When I read the news of Anthony Bourdain’s suicide, it made me gasp out loud! It’s heartbreaking and scary – how could anyone who seemed to have so much take his own life? Why?

I think that there are things that happen in our lives that make us feel less than. Maybe we had to do things to survive a situation that went against everything we were taught, everything we value, what we want to think of ourselves. Maybe we did something while under the influence of substances that you would take back if you could, but you cannot.  Or maybe things were done to us that we couldn’t control but felt we should have. When I was raped as a teenager, I wanted no one to know. It’s still hard to bring the words out. I don’t want anyone to know the details, I don’t want to answer questions, and I certainly don’t want the pitying looks. It wasn’t my fault – I went to a party with a friend – but when Chrissie Hynde of the Pretenders said that she felt responsible for being raped, I understood. I think most of us feel responsible when something bad happens to us whether that’s true or not.

Those are the things that we hide, those things that strip us of our humanity, because we are certain that if anyone finds those demons we’ve hidden down deep in our souls, they will certainly leave us. I cannot imagine telling anyone some of the things I’ve had to do just to save my own life, and I’ve spent thousands of dollars and hundreds of hours in therapy. I’ve attended just about every kind of Twelve Step group created. Some things it would seem are just better left unsaid, unknown, as if the denial makes them disappear.

Or we have been struggling with suicide – I know I have – and we think we have it contained until one day it just sneaks up on us.
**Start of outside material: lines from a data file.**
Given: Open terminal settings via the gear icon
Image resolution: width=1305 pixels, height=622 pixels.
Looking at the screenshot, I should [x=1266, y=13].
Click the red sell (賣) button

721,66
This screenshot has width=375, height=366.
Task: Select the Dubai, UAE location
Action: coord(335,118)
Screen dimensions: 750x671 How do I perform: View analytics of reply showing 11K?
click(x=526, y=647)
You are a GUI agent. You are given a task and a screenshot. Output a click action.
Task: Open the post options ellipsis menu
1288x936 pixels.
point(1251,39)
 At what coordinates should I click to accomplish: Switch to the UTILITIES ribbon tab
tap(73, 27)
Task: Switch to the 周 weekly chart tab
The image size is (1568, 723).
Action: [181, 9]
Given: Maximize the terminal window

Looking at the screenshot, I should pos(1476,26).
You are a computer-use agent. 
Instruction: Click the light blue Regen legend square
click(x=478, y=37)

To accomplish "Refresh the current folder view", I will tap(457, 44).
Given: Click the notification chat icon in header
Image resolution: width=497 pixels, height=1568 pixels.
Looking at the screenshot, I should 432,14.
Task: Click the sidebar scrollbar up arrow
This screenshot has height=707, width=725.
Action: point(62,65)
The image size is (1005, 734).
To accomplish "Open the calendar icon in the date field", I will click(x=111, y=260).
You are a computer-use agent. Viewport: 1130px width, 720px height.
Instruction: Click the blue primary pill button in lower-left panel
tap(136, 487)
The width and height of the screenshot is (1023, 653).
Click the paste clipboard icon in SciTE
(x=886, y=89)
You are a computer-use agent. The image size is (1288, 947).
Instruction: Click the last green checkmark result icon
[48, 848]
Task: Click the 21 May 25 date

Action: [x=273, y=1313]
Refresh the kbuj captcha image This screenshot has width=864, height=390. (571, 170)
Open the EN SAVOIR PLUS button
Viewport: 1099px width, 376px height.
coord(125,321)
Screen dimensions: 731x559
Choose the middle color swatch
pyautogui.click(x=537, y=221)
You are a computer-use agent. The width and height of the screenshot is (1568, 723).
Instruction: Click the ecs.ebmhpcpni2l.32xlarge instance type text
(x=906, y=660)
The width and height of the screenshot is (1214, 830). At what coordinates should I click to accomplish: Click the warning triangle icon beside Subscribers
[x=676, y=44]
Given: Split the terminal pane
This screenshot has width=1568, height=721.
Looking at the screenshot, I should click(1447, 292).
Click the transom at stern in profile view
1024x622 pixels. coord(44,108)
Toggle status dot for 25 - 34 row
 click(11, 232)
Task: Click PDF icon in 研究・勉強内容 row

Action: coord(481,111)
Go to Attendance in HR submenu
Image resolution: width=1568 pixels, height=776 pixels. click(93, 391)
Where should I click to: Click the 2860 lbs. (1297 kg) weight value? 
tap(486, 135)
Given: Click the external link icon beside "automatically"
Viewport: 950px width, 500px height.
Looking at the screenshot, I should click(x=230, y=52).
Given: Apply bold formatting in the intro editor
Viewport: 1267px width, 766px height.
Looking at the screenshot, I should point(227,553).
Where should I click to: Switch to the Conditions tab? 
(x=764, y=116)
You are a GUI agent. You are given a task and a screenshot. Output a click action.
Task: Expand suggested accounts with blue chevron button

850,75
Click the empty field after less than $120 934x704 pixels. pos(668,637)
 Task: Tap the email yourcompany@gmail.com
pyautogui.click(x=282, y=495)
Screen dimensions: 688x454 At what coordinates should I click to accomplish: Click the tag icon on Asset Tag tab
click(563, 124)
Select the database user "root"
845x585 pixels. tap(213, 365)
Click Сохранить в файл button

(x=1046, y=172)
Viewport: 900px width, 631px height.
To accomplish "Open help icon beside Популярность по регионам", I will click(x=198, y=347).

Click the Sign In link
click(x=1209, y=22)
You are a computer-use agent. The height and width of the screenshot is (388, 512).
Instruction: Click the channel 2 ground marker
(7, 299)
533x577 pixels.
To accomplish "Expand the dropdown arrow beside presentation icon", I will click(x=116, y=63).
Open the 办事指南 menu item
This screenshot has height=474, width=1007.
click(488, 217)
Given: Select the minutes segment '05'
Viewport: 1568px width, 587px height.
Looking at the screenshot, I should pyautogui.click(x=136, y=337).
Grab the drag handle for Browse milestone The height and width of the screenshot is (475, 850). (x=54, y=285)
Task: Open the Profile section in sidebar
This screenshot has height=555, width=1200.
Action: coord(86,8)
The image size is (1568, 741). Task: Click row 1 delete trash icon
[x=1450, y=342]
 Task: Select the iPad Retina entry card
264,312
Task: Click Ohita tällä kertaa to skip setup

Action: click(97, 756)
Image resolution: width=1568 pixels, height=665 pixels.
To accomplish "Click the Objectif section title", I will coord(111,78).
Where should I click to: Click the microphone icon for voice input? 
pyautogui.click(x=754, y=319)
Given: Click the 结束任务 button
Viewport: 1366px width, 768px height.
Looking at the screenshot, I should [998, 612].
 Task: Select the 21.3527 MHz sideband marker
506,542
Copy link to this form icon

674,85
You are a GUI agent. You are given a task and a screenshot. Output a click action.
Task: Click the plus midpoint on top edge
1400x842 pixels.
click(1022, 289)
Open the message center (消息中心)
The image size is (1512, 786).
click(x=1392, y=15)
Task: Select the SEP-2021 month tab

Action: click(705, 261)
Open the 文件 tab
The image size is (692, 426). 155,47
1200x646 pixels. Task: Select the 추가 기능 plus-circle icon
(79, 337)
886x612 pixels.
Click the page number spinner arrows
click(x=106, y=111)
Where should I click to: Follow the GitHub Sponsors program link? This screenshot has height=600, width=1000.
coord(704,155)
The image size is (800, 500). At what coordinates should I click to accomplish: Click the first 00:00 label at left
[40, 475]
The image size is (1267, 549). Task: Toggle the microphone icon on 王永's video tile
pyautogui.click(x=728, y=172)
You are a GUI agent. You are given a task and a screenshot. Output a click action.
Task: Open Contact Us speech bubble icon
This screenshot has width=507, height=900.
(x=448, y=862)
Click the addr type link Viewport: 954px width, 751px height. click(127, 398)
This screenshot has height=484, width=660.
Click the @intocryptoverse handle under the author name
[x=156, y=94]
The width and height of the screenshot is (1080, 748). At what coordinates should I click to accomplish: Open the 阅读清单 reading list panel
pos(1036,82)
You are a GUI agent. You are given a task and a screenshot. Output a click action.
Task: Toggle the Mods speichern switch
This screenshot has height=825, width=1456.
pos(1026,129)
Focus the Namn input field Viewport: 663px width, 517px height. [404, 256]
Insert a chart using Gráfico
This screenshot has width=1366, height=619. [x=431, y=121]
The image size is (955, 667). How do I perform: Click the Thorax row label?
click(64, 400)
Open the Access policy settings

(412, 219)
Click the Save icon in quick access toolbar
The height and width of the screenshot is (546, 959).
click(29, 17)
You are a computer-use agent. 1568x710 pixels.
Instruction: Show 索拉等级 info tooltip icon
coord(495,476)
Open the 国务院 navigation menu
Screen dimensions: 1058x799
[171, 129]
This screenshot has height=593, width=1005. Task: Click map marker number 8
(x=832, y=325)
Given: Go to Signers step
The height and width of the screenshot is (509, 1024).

There are no defensive wounds when they find our bodies.

Choose your confidante carefully, but choose someone. Don’t ever give up. If it’s troubling you, try to survive until you can get help. Every day I am grateful to God that we have the president we do. He is making some harsh things acceptable, so they can be brought out into the Light and be cured. Please don’t think that you are alone. Everyone is struggling with something. My hope is that we can bring our demons into the room and banish them together.

National Suicide Prevention Lifeline

1-800-273-8255

I post this because anyone who would wait for your call understands. Please reach out to them. Also know that I used the Domestic Violence Hotline, and they saved my life. I don’t post anything lightly.